Na passarela, a Bold foi abraçada por um público predominantemente gay. Mas ela foi além e se conectou à identidade de gênero e à teoria queer. A ideia é aplicar uma pegada sexy e fazer as pessoas se sentirem empoderadas. Dos croquis aos acabamentos, os planos saem da cabeça do sergipano Peu, que inclui no roteiro de criação chicotes, algemas e coleiras. O pulo do gato foi transformar as roupas fetichistas em artigos da alta moda. Cada item é pensado para abraçar a pluralidade. “A atitude bold se traduz em pessoas únicas, que causam impacto por onde passam e se expressam livremente para deixar a sua assinatura no mundo”, diz. São essas impressões que pintam o enredo de um ateliê que tem a ousadia como matéria-prima principal.
SIODUHI STUDIO
A palavra indígena que dá nome à label tem significado etimológico simples: “Nascer dentro”. Para Sioduhi, do povo Piratapuya, do Alto Rio Negro, em São Gabriel da Cachoeira, Amazonas, o vocábulo vai além das fronteiras das aldeias. É a identidade da marca criada em 2020, e que desenvolve itens agêneros, casuais, com alfaiataria esportiva e utilitarismo. Em toda a cadeia produtiva, ele enfatiza a participação de indígenas e de LGBTQia+. “Temos profissionais das etnias Piratapuya, Kali’na, Tukano, Tariano, Baniwa, Dessano, Kariri, Akroá-Gamella, Potiguara, Mura e Tupinambá.” A equipe mescla a inspiração nos povos originários à ancestralidade e ao futurismo. “Utilizamos elementos naturais e reciclados, com tingimento não agressivo e bioimpressão, e mão de obra local.”
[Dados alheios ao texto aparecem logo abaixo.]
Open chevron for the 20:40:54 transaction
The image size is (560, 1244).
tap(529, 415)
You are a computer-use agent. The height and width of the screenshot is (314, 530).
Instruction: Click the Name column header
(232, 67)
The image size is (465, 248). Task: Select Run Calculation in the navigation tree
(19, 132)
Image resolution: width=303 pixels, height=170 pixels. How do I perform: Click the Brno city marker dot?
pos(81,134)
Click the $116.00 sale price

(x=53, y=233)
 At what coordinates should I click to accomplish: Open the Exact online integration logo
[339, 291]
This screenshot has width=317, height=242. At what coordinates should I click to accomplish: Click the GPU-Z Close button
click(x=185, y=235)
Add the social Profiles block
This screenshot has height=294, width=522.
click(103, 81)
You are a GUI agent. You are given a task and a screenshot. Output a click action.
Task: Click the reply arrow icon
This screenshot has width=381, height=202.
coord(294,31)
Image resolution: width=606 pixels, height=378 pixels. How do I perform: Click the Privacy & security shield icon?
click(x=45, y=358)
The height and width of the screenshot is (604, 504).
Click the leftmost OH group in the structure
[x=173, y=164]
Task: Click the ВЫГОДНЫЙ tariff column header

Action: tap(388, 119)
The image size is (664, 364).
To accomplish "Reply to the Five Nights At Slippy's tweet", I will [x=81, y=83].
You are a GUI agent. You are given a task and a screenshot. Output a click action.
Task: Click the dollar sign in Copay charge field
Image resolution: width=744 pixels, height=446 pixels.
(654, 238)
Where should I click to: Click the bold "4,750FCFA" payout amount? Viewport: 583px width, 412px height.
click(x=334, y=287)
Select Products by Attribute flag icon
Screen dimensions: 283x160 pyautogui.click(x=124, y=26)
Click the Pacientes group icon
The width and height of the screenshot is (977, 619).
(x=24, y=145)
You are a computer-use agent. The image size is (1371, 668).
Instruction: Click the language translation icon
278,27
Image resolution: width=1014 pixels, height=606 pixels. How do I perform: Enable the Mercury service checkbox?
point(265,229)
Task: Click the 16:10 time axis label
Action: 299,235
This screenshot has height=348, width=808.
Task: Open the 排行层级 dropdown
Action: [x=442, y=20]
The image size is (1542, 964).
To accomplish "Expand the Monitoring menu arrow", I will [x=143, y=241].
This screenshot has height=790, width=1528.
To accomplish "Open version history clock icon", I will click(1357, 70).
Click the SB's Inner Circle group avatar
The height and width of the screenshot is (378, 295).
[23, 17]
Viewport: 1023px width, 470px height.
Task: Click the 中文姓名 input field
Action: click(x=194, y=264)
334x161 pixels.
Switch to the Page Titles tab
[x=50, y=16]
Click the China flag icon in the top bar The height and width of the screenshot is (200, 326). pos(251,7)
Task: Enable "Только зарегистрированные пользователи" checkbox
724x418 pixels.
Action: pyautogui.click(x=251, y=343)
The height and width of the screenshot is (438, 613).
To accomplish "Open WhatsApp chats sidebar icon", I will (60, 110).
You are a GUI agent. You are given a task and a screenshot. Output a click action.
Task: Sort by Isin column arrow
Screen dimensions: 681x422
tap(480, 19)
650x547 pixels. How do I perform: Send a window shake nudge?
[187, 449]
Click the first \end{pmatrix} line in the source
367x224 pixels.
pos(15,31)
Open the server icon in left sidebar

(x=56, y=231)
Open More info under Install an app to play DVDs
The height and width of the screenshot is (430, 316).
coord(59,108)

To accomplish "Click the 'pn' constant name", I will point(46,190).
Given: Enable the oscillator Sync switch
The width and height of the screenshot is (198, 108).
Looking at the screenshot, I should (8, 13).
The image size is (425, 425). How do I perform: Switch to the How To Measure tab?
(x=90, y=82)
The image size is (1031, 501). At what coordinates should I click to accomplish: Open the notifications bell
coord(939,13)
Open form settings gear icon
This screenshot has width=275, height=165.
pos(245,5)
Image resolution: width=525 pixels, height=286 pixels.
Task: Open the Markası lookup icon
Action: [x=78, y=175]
Há dois anos, ele usa a tecnologia “Maniocolor”, corante têxtil biodegradável à base de casca de mandioca. Instalado em Rio Branco, no Acre, o jovem mostra que é possível casar métodos priscos com cortes modernos e elegantes. Sioduhi se destaca com a energia das peças de tonalidades diversas, entre o branco e os beges, o preto e os magentas, que circulam e acolhem indígenas e não indígenas, que vivem entre os dois mundos e podem se encontrar em território único. Sioduhi fala a língua desses universos: a tukana e a portuguesa. O seu nome pode ser traduzido como “aquele que carrega o espírito ancestral de um baiá” (o cantor das cerimônias sagradas do Alto Rio Negro). O seu povo, conhecido como “gente-peixe”, é reverenciado na logomarca do estúdio.
DONI PROJECT
A marca está na segunda coleção, mais madura e mais atrevida, e agora questiona o que é a masculinidade nas peças feitas de linho que compõem as séries Lowa e Harry; no blazer regata estruturado Jão; nas calças Brooklyn, que levam tecido de alfaiataria com aplicação de lurex; e nas camisas de seda e de organza estampadas por arabescos, florais, holografias e os amados (ou contestados) animal print. Os recortes, o brilho, as transparências e o movimento reforçam o melhor do estilo pessoal do mineiro Donizetti Oliveira, também diretor criativo da grife feminina Kylie Co., e se abrem para as suas experimentações na moda masculina.
Radicado há quase uma década na capital paulista, ele conta que a ideia de elaborar a Donni Project nasceu do pedido de vários amigos para que ele criasse esse vestuário exclusivo, inovador e divertido. “O projeto aqui é autoconfiança, é dar ao homem a liberdade de vestir o que quiser, sem rótulos”, enfatiza. Pronto para dar start à próxima campanha, ele avisa que as edições devem ser limitadas e que o foco está mirado nos ambientes virtuais. “O próximo passo é expandir o e-commerce e aumentar o engajamento nas redes sociais. No mais, a gente segue no caminho de trazer ao mercado uma moda forte e autêntica.”